HOW TO COMPLETE THIS TASK:
Reproduce exactly the stretch of lines running from the line with "Task: Open the Сочинитель trainer title" to the end of the entries below.
*** Opening GIVEN RECORDS ***
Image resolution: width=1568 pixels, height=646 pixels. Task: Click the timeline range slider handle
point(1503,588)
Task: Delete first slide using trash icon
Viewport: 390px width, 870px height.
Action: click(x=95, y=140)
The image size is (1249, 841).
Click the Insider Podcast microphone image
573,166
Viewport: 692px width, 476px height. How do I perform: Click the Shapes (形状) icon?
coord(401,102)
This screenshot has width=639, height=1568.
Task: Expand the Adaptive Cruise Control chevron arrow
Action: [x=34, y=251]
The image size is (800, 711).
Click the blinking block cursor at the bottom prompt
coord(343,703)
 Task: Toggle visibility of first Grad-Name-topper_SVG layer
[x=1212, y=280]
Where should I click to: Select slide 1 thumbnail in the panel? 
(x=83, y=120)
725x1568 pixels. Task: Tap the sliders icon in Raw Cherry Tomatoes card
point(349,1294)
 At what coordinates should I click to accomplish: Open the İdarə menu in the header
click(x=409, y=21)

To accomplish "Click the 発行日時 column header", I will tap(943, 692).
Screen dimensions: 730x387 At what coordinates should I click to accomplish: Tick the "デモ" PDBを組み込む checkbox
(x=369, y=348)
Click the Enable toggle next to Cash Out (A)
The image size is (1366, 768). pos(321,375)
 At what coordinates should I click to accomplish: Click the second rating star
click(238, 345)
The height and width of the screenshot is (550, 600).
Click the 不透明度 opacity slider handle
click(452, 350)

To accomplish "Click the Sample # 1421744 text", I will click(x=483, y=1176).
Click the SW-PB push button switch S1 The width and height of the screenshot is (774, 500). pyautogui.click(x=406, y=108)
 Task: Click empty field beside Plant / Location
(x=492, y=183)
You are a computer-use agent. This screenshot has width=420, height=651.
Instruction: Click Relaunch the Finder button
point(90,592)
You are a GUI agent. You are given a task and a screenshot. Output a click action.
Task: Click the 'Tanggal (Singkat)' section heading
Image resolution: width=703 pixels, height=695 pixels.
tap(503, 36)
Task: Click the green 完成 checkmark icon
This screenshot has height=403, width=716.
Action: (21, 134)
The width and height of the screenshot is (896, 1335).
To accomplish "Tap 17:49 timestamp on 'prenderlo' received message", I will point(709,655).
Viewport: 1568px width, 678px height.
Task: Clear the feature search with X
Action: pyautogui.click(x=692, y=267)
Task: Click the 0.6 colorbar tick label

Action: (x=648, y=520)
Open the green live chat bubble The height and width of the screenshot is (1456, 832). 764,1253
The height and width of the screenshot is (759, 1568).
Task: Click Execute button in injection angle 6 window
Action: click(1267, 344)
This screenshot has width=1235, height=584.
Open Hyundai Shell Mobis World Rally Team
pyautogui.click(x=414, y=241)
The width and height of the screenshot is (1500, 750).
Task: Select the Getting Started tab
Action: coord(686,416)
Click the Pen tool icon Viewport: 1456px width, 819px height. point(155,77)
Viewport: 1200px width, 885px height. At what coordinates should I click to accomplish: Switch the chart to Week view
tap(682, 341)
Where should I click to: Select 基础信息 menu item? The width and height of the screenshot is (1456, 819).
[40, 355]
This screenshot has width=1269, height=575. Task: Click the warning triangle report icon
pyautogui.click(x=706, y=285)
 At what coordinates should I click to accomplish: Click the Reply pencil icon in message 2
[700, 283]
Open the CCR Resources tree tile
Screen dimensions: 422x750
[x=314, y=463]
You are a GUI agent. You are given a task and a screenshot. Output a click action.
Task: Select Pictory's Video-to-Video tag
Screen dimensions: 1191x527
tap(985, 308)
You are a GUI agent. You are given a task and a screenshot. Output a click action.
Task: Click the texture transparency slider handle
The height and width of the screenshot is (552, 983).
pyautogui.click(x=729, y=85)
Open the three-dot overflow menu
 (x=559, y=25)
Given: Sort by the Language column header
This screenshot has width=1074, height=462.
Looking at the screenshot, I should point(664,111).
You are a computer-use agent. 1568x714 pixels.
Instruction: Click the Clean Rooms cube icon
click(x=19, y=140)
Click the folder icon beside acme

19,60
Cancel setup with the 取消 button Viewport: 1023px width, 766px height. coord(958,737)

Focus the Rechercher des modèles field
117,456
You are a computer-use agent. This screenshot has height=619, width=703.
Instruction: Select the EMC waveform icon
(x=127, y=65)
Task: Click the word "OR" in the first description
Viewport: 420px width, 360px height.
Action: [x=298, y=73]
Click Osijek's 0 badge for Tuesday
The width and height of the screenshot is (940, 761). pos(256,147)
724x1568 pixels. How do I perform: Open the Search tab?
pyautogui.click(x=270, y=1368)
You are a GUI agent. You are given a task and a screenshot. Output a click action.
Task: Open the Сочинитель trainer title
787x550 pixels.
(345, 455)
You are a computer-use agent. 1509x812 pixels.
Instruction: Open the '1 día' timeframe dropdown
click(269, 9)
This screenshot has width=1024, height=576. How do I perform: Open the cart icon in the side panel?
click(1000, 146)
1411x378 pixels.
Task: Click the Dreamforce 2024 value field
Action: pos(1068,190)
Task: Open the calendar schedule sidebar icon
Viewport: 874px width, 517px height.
*** Closing GIVEN RECORDS ***
ANSWER:
Task: Open the Сочинитель trainer title
787x550 pixels.
(345, 455)
You are a computer-use agent. 1509x812 pixels.
Instruction: Open the '1 día' timeframe dropdown
click(269, 9)
This screenshot has width=1024, height=576. How do I perform: Open the cart icon in the side panel?
click(1000, 146)
1411x378 pixels.
Task: Click the Dreamforce 2024 value field
Action: pos(1068,190)
Task: Open the calendar schedule sidebar icon
Viewport: 874px width, 517px height.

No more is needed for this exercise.